# [Work item]
Set down only what runs from the line containing "Image resolution: width=296" through the last line of the data, exactly as it reads.

(Data supplied begins)

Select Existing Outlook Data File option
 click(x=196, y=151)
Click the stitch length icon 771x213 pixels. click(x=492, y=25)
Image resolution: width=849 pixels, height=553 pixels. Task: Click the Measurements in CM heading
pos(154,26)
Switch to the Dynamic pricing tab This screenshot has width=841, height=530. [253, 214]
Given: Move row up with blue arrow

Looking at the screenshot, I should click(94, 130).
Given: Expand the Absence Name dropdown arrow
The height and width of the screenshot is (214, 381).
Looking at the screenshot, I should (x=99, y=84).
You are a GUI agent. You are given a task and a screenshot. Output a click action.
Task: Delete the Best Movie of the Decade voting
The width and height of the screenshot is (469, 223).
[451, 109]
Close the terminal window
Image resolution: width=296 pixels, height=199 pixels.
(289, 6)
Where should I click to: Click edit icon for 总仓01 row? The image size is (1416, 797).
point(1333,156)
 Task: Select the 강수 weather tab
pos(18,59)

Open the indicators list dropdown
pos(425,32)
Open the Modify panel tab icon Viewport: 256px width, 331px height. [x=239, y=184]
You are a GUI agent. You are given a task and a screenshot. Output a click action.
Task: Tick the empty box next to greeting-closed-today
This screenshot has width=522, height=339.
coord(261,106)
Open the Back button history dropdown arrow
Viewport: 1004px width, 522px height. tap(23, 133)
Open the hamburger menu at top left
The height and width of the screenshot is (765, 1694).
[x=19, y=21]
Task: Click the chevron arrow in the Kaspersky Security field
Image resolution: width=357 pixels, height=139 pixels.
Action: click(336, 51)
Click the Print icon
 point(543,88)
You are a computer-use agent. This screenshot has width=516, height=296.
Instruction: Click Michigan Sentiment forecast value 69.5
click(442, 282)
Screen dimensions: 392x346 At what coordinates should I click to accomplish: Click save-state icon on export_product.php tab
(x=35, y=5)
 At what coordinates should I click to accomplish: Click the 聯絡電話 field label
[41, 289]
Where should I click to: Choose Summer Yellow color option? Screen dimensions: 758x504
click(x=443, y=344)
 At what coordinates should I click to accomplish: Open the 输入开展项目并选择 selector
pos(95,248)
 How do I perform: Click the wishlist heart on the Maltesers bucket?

(Data supplied ends)

# [Answer area]
Image resolution: width=296 pixels, height=199 pixels.
(289, 6)
Where should I click to: Click edit icon for 总仓01 row? The image size is (1416, 797).
point(1333,156)
 Task: Select the 강수 weather tab
pos(18,59)

Open the indicators list dropdown
pos(425,32)
Open the Modify panel tab icon Viewport: 256px width, 331px height. [x=239, y=184]
You are a GUI agent. You are given a task and a screenshot. Output a click action.
Task: Tick the empty box next to greeting-closed-today
This screenshot has width=522, height=339.
coord(261,106)
Open the Back button history dropdown arrow
Viewport: 1004px width, 522px height. tap(23, 133)
Open the hamburger menu at top left
The height and width of the screenshot is (765, 1694).
[x=19, y=21]
Task: Click the chevron arrow in the Kaspersky Security field
Image resolution: width=357 pixels, height=139 pixels.
Action: click(336, 51)
Click the Print icon
 point(543,88)
You are a computer-use agent. This screenshot has width=516, height=296.
Instruction: Click Michigan Sentiment forecast value 69.5
click(442, 282)
Screen dimensions: 392x346 At what coordinates should I click to accomplish: Click save-state icon on export_product.php tab
(x=35, y=5)
 At what coordinates should I click to accomplish: Click the 聯絡電話 field label
[41, 289]
Where should I click to: Choose Summer Yellow color option? Screen dimensions: 758x504
click(x=443, y=344)
 At what coordinates should I click to accomplish: Open the 输入开展项目并选择 selector
pos(95,248)
 How do I perform: Click the wishlist heart on the Maltesers bucket?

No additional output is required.